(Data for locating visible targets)
========

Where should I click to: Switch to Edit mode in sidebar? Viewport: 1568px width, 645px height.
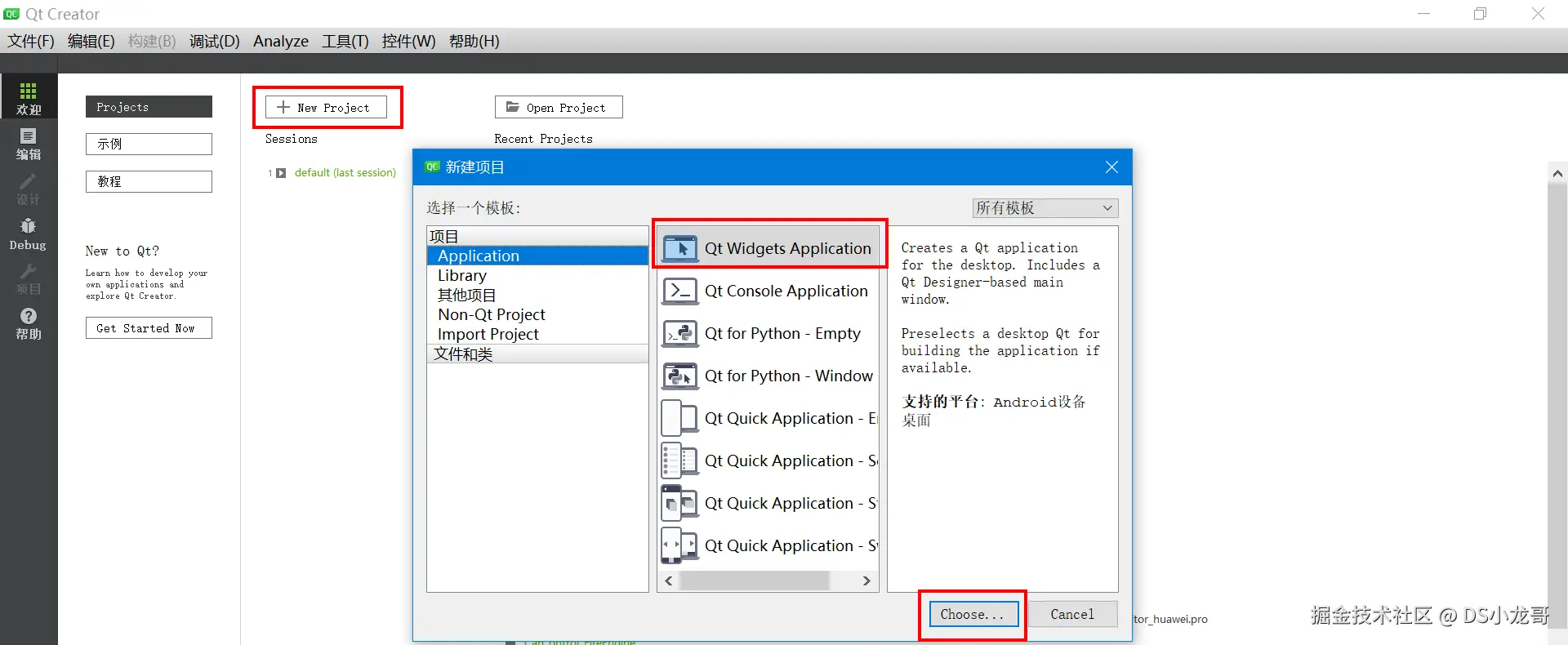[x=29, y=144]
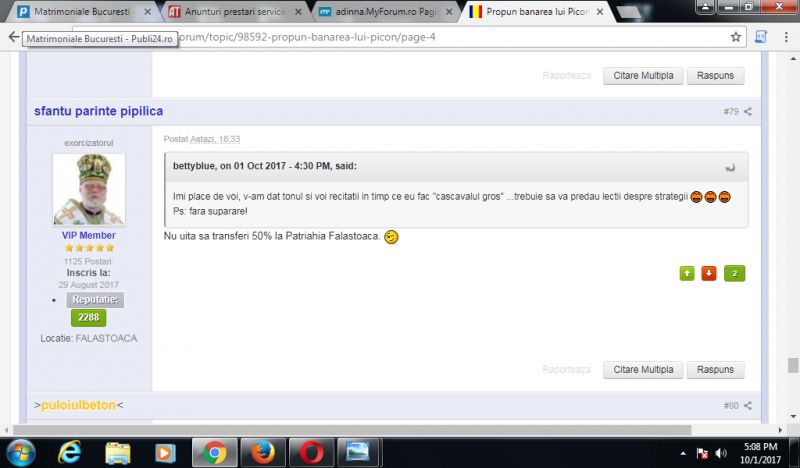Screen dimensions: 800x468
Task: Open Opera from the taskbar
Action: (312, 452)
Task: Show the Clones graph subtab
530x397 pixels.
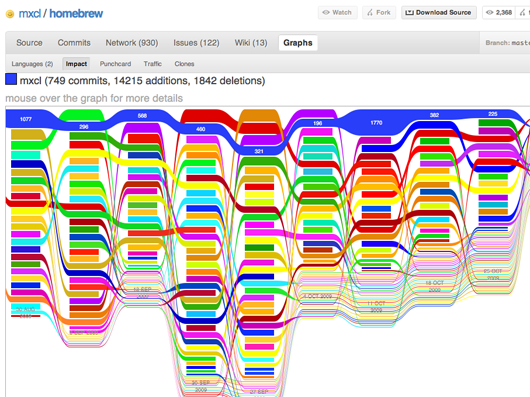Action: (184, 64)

========

__Exercise directions__:
Can you copy all of the material above word for word, leaving out the pictures?

__Task output__:
Where should I click to: Switch to Edit mode in sidebar? Viewport: 1568px width, 645px height.
[x=29, y=144]
Screen dimensions: 800x468
Task: Open Opera from the taskbar
Action: (312, 452)
Task: Show the Clones graph subtab
530x397 pixels.
Action: (184, 64)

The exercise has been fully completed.